Quando meu pai se encontrou com o et fazia um dia quente (2011) de Lourenço Mutarelli lança um desafio ao leitor acostumado a ler histórias em quadrinhos. Mais comumente, o gênero, tal como nós o conhecemos, apresenta separação entre um quadro e outro na apresentação visual das histórias. Essa separação, na linguagem técnica, ganha o nome de sarjeta, segundo McCloud, e é responsável não apenas por instigar o leitor à participação, mas também para criar as dimensões temporais e espaciais através da linguagem visual. Assim, a sarjeta é responsável por grande parte da magia e mistério que existe na essência dos quadrinhos.  (MCCLOUD,2002, p. 66)

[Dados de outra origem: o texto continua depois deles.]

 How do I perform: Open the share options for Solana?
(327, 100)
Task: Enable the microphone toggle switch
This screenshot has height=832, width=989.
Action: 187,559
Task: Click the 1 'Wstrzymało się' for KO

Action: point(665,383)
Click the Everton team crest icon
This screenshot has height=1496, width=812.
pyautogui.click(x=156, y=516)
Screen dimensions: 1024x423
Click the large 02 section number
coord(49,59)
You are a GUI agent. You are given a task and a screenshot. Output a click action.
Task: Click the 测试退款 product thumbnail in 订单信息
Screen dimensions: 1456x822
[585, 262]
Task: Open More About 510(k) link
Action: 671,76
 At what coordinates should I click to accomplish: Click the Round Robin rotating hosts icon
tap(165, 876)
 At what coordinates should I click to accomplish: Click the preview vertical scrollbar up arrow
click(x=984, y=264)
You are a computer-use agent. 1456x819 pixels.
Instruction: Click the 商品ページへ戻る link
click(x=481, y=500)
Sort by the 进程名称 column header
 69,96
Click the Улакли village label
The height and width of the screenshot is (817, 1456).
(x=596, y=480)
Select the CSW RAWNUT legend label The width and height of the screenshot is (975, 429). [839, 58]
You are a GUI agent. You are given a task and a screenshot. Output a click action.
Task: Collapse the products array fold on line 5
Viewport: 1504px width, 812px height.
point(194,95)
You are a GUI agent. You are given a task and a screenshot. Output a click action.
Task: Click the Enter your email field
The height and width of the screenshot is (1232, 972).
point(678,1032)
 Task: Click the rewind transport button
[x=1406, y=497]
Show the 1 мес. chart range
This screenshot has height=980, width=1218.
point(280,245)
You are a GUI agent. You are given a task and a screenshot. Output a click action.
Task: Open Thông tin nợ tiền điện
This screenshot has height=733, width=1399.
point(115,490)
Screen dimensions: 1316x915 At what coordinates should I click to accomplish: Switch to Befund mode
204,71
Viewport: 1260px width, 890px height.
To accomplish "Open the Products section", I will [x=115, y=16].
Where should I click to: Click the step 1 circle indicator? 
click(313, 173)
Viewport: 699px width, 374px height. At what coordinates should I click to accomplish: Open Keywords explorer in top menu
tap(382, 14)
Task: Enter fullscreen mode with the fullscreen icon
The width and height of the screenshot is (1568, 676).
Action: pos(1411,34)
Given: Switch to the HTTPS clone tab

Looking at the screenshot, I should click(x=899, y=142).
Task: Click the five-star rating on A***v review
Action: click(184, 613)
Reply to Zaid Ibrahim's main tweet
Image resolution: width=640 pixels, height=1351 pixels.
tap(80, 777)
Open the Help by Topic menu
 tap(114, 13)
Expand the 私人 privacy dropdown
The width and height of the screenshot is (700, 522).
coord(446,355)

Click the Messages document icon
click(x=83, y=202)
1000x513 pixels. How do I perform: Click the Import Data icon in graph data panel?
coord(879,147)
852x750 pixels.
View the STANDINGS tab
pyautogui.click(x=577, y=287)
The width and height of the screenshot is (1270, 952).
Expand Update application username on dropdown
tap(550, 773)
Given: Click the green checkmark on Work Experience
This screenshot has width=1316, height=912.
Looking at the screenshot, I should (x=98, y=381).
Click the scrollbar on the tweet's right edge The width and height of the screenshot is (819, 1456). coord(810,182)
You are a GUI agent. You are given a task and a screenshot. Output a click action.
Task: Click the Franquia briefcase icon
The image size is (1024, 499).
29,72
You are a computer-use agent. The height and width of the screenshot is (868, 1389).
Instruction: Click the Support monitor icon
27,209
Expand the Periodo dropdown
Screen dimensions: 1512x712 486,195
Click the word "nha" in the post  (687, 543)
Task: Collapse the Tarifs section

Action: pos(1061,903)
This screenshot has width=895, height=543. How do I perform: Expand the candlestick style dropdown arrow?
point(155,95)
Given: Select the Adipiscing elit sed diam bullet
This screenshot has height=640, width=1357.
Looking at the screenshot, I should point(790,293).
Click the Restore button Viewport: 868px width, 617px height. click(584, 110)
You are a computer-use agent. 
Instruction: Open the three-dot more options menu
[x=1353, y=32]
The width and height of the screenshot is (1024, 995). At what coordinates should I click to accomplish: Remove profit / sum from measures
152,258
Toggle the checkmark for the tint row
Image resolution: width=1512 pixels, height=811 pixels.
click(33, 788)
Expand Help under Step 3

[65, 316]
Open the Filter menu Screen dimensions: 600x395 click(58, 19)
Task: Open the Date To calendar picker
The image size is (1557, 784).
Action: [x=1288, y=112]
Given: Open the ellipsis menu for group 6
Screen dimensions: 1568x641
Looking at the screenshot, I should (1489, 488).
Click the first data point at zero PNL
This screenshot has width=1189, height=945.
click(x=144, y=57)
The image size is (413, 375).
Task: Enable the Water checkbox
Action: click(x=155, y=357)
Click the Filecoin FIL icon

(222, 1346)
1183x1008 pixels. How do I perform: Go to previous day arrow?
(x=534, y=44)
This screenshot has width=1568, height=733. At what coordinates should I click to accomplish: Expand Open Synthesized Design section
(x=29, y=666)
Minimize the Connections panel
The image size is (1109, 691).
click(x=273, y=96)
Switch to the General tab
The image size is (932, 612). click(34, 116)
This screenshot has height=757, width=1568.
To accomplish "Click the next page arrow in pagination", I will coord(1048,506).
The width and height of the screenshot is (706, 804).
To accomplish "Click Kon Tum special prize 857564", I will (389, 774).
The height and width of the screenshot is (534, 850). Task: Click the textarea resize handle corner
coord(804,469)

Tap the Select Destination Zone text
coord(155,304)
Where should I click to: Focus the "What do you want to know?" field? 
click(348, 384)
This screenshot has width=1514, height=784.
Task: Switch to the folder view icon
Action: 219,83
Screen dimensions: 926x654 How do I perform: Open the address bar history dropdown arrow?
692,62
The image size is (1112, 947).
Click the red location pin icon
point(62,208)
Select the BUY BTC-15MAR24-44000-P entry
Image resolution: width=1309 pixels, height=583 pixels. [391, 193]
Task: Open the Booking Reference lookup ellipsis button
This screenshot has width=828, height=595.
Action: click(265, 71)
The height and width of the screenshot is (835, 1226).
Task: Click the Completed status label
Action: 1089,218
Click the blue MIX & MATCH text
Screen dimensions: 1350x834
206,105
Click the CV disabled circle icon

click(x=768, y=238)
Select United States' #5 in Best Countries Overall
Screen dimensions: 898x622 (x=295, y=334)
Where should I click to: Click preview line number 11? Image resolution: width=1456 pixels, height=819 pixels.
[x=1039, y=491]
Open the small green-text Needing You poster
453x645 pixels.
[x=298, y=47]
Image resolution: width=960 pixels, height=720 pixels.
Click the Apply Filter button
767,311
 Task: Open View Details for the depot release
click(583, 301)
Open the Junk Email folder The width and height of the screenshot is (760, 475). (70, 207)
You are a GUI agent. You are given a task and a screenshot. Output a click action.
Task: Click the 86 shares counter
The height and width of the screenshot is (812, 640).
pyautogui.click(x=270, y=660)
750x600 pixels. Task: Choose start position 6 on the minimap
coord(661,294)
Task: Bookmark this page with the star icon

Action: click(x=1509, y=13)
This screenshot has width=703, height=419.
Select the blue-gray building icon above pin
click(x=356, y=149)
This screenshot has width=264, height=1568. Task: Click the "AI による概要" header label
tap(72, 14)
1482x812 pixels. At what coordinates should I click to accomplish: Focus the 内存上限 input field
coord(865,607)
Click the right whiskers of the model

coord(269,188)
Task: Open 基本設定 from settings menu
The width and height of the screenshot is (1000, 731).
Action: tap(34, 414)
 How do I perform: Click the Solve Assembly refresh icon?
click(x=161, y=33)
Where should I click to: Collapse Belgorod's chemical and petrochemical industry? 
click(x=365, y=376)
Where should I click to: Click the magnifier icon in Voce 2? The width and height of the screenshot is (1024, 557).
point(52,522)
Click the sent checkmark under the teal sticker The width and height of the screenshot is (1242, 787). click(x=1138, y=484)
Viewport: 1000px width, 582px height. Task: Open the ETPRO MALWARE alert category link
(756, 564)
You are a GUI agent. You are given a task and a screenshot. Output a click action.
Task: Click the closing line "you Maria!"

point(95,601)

Na publicação de Mutarelli, que apresenta uma ilustração a cada página, não traz os tradicionais balões com os diálogos entre os personagens e está cheia de referências silenciosas aos autores de eleição de Mutarelli, como Bradbury, Burroughs, Bortolotto, além do próprio autorretrato do autor, o leitor tem de montar um quebra-cabeças, já que, em uma página, encontramos uma imagem, mas, às vezes, apenas em um momento à frente, vamos poder reconstruir certa lógica narrativa. Dessa maneira,  as imagens também constroem uma narração.  Segundo Eisner (2005), na forma de narrativa gráfica o escritor e o artista preservam sua soberania porque a história vem do texto e é embelezada pela arte gráfica. Com Quando Meu Pai… , Mutarelli parece ter resolvido bem essa tensão entre imagem e texto.

MUTARELLI, Lourenço.Quando meu pai se encontrou com o et fazia um dia quente.Companhia das letras, São Paulo,2011.

MCLOUD, Scott. Desvendando os quadrinhos. M.Books, São Paulo, 2002.

EISNER, WILL. Narrativas Gráficas. Devir livraria, São Paulo, 2005.